If the amendment changes something that also appears in the articles of incorporation, you will need to file amended articles with your state’s secretary of state. Filing fees for amendments to articles of incorporation typically range from $30 to $300, and most states allow online filing. The amended articles become a public record. Don’t skip this step: a charter amendment that contradicts unfiled articles of incorporation has no legal effect on the articles themselves, which still control.

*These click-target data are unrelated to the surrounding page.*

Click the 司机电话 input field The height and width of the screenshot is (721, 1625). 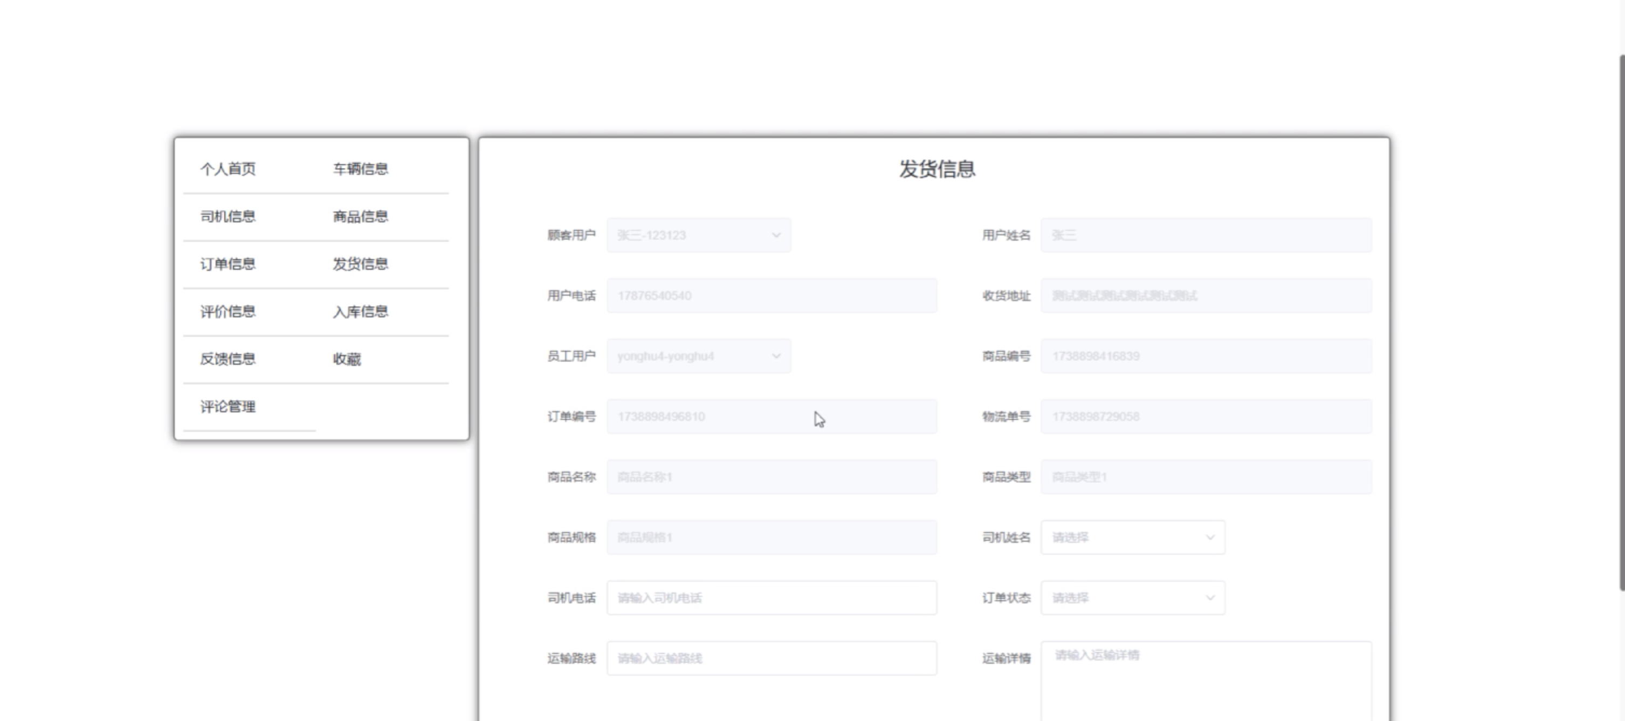tap(771, 598)
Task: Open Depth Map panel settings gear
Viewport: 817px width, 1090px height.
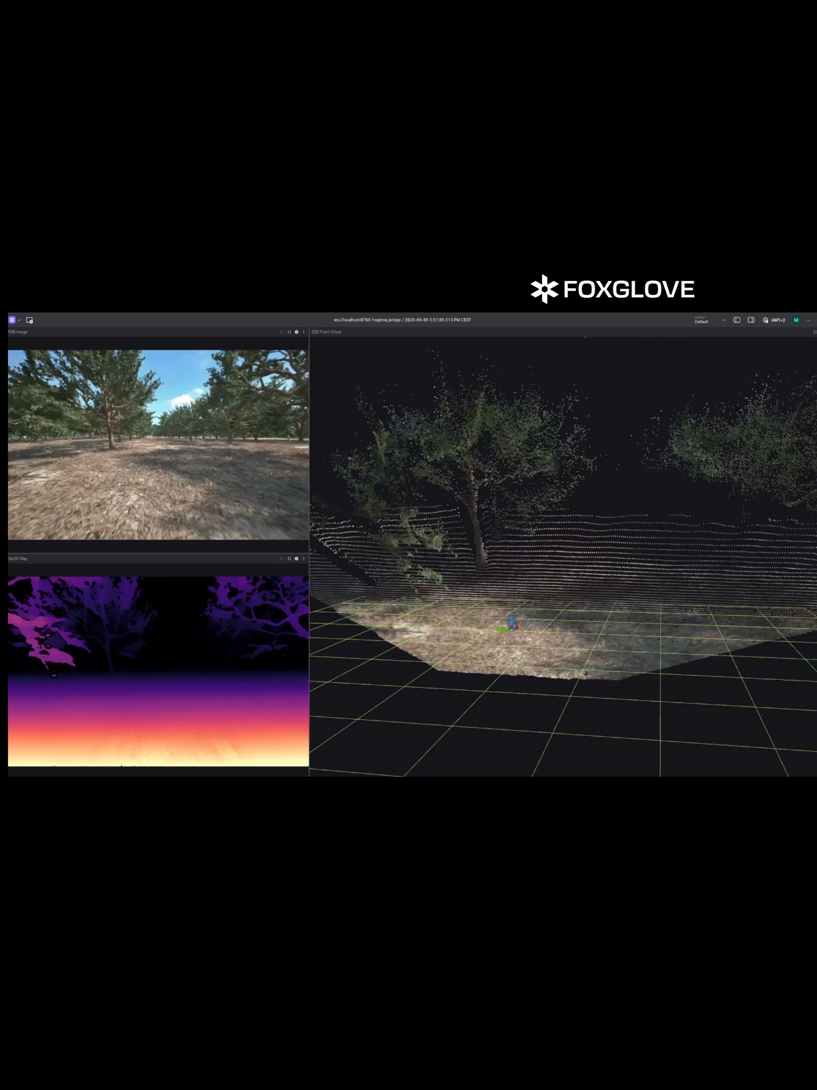Action: tap(296, 558)
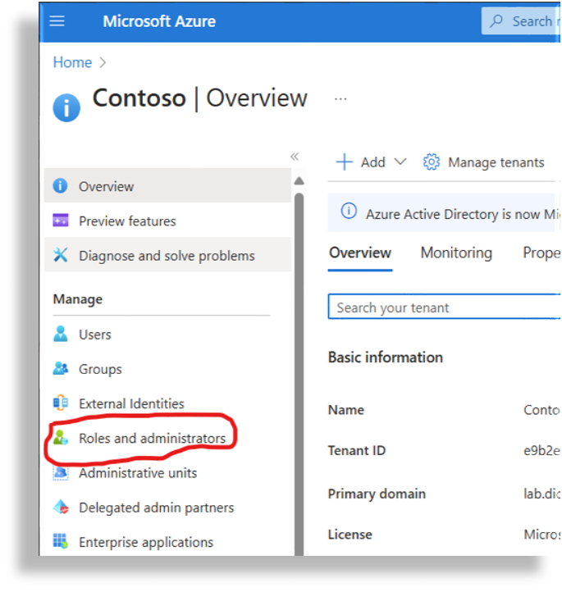Switch to the Monitoring tab
The image size is (562, 592).
[456, 253]
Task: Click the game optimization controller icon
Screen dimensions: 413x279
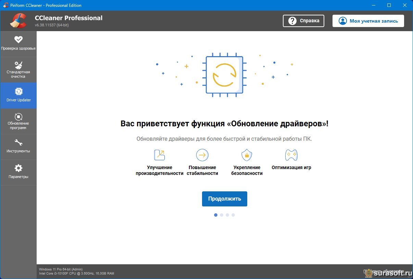Action: pyautogui.click(x=291, y=155)
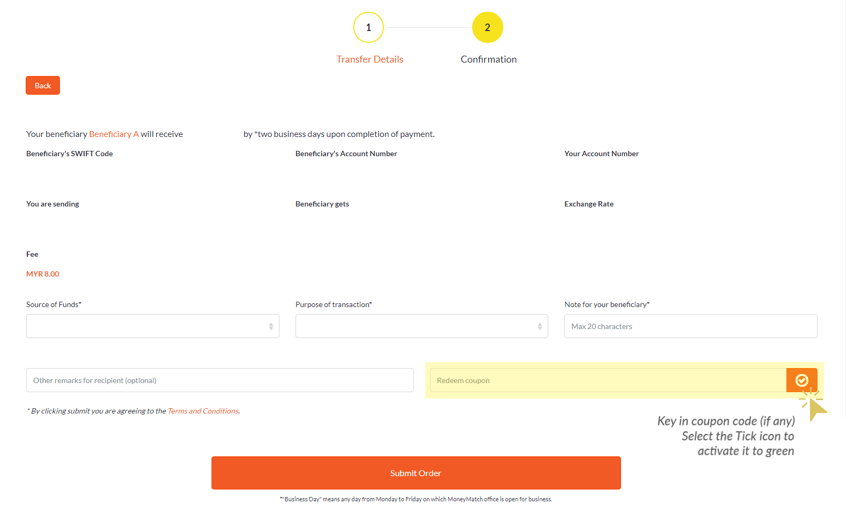Click the MYR 8.00 fee amount
This screenshot has width=848, height=520.
pyautogui.click(x=43, y=274)

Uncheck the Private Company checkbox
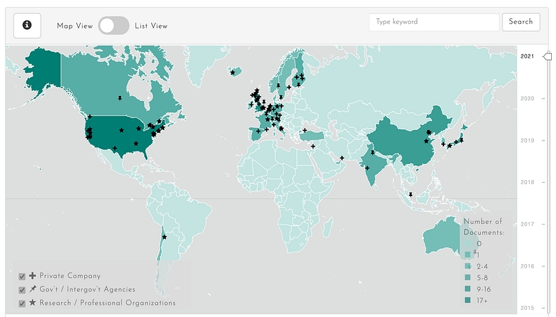click(22, 277)
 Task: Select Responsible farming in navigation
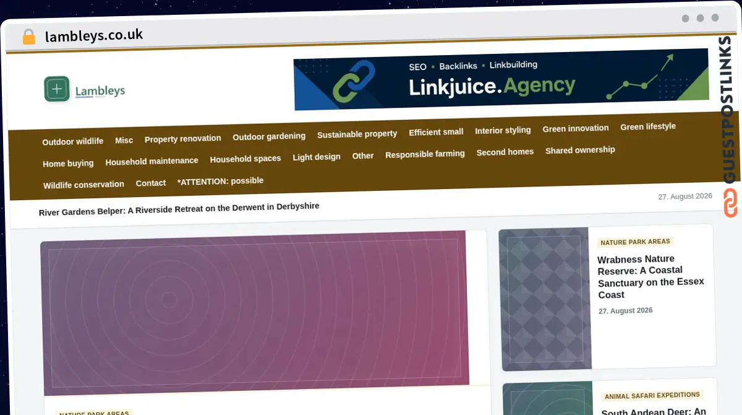(425, 154)
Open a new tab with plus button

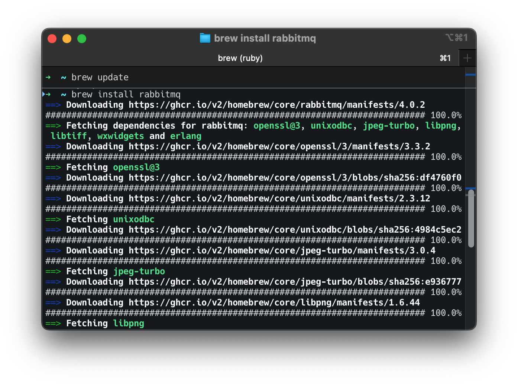coord(467,58)
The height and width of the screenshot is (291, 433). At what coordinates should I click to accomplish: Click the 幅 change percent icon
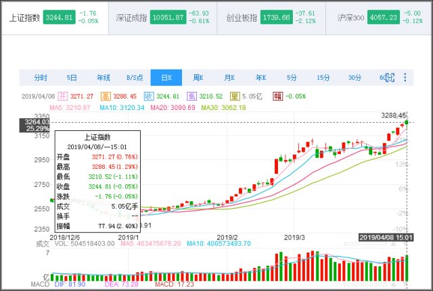pyautogui.click(x=277, y=96)
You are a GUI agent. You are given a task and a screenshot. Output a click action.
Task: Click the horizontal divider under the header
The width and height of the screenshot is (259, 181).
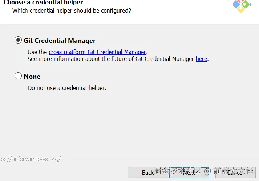129,24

When a board or officer acts beyond the authority the charter grants, the legal term for that action is “ultra vires,” and the consequences range from embarrassing to ruinous. Historically, actions taken outside the scope of the charter were considered void entirely. Modern corporate law has softened that rule somewhat. Under the model statutes most states follow, a corporation’s authority to act generally cannot be challenged on the grounds that the charter didn’t authorize it, except in three narrow situations: a shareholder sues to block the action, the organization itself sues an officer or director for exceeding their authority, or the state attorney general brings an action to dissolve the organization.
The practical risk is less about a court voiding a single transaction and more about the pattern it reveals. A board that routinely ignores its own charter invites lawsuits from shareholders or members, regulatory scrutiny, and difficulty defending any business judgment claim. If a director can show they relied on the charter in good faith and the organization ignored it, the organization’s legal position in a dispute weakens considerably. The charter is not aspirational; it is the standard against which the board’s conduct will be measured if anyone ever decides to measure it.
For nonprofits, the stakes include potential loss of tax-exempt status. An organization that operates outside the purposes stated in its organizing documents is, by definition, no longer limiting its activities to exempt purposes as the IRS requires.6Internal Revenue Service. Charity – Required Provisions for Organizing Documents That exposure alone should keep charter compliance near the top of any nonprofit board’s agenda.